To build up its world-class status, since 2004, TFF has also included Global Chinese Films and Videos in its lineup and aims to become the international center of global Chinese cinema. This year sees the surge of gay-themed works such as Cut Sleeve Boys from UK and Innocent from Hong Kong. The award-winning Chinese film Dam Street (紅顏) presents a poignant view on women’s struggles in a conservative society while local veteran documentary filmmaker Huang Ting-fu (黃庭輔) murmurs out the story of betel nut beauties in meditative black-and-white imagery.
CITY VISIONS
As for this year’s City Vision sections, it features films from Montreal and Toronto, and fans of the Canadian master Atom Egoyan will surely be delighted by the mini-retrospective show that includes Family Viewing (1987), Speaking Parts (1989) and The Adjuster (1991) and his latest work Where the Truth Lies, which is the festival’s closing film.
Another welcome surprise is idiosyncratic David Cronenberg whose 1988 classical Dead Ringers starring Jeremy Irons and early experimental sci-fi will satisfy the cult movie crowd.
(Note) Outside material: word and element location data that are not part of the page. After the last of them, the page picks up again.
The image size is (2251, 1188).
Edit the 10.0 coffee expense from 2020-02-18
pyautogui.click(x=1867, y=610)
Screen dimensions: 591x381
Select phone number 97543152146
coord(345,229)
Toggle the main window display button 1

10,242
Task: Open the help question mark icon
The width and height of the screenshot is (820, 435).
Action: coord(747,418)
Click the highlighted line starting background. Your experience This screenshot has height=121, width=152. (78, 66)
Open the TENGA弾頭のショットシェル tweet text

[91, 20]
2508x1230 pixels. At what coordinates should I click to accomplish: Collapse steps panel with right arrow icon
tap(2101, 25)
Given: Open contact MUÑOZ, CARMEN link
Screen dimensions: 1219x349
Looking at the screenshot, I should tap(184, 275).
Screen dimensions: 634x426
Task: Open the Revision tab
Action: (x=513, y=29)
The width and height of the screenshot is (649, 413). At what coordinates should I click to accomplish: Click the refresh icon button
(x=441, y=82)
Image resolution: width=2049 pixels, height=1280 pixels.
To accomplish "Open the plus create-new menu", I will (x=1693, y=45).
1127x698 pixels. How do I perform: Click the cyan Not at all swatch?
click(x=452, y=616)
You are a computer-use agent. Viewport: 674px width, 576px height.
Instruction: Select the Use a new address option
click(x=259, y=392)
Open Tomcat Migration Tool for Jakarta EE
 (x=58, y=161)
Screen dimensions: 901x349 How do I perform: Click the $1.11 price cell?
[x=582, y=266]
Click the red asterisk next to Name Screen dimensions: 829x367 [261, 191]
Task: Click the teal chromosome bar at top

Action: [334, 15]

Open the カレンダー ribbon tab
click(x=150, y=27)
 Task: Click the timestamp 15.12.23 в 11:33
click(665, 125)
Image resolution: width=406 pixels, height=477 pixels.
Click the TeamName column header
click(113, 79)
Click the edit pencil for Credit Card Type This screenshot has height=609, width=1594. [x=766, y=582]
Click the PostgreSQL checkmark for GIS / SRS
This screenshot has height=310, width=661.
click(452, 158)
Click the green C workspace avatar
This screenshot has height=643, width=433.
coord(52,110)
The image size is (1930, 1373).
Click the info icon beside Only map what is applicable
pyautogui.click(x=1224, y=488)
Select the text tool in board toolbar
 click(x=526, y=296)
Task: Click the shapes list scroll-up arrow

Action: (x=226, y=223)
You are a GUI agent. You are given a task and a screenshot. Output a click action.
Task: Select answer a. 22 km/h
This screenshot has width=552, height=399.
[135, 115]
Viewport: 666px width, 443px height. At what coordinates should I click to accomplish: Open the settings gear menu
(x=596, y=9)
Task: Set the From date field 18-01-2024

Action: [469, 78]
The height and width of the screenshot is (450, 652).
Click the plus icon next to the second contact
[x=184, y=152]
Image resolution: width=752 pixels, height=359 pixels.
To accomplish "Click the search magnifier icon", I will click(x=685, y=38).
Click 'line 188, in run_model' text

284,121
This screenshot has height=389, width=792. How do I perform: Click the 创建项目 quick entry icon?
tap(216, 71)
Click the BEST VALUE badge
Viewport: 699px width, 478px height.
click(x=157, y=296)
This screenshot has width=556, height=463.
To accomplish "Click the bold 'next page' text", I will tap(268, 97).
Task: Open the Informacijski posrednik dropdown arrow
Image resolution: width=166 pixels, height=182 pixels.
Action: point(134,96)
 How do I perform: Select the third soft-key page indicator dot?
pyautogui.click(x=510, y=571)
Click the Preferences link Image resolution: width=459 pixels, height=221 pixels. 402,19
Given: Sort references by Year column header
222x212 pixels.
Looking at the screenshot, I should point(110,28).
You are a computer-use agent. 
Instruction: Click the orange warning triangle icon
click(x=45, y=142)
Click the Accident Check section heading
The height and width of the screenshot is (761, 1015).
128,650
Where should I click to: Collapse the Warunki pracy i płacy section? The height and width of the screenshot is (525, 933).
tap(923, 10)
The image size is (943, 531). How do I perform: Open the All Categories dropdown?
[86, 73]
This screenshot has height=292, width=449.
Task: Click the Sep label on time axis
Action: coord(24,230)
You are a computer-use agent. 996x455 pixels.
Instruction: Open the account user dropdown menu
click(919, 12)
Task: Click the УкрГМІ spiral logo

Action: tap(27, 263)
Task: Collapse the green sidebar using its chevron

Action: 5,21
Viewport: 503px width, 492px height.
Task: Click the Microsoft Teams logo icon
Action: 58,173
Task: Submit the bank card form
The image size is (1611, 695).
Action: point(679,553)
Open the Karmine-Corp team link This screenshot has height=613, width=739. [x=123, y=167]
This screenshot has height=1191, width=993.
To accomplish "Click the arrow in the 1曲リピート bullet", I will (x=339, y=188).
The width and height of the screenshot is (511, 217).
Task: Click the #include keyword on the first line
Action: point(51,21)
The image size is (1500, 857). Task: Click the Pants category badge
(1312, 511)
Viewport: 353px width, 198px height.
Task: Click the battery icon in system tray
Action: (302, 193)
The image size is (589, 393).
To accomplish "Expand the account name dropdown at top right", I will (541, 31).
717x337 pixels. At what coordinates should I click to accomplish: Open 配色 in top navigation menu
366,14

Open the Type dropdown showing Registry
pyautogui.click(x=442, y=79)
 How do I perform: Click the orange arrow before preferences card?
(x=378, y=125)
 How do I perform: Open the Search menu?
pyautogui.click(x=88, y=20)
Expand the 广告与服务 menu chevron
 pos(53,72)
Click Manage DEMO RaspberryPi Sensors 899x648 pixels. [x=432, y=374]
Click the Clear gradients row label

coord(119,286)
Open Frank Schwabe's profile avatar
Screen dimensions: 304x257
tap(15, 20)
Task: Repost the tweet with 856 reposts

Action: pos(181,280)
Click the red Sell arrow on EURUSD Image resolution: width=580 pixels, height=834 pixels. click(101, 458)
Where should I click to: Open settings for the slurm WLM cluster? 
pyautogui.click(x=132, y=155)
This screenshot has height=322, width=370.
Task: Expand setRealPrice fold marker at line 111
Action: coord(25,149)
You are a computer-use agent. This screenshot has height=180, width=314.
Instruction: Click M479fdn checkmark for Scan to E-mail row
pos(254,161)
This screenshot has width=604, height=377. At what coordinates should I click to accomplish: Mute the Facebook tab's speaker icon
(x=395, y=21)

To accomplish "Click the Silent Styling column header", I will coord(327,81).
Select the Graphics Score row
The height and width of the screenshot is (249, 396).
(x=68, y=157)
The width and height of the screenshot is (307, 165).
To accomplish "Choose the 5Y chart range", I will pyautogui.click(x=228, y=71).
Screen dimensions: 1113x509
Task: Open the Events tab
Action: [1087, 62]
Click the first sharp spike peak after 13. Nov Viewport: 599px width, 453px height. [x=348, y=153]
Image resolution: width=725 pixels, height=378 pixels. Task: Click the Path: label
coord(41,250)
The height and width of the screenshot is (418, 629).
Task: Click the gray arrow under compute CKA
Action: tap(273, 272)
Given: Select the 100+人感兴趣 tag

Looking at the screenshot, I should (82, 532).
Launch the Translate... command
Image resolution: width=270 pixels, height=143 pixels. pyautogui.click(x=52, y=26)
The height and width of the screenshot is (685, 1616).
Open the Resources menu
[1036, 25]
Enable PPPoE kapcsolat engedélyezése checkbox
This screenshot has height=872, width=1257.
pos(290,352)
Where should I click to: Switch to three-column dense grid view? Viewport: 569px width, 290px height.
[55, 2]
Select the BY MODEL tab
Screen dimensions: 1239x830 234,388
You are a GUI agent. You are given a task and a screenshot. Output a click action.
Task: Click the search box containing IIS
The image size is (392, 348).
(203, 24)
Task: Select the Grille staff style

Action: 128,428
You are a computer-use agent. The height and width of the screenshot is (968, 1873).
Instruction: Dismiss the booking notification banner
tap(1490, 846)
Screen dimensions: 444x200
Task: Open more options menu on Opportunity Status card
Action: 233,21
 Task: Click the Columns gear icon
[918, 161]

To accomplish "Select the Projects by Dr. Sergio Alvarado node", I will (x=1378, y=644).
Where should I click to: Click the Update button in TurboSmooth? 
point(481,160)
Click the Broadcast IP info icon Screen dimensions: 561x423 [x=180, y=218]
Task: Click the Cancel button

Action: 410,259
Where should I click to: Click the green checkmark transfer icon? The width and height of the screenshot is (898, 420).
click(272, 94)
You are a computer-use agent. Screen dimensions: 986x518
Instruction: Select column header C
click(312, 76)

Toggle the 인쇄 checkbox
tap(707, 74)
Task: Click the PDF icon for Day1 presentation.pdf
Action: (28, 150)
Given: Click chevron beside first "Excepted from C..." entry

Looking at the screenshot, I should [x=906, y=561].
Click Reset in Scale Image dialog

Other must-sees among the 166 films screened during the festival include the collaboration between Canadian Guy Maddin and Isabella Rossellini in the short My Dad 100 Years Old where the actress plays the roles of Hitchcock, Fellini and Chaplin to pay tribute to her father Roberto Rossellini in the celebration of the centennial anniversary of his birth. The Sun is the last piece of the trilogy by the Russian master Alexander Sokurov, which reexamines the life of Japanese emperor Hirohito.
As for the program director’s personal favorite, the film school textbook classics Warrendale, A Married Couple and Memory for Max, Claire, Ida and Company by the legendary figure in non-fictional cinema Allan King will also be shown. They are a revelation in how documentary films can stir up the deepest emotional resonance through the exceptional intimacy shared by the observer and his subjects.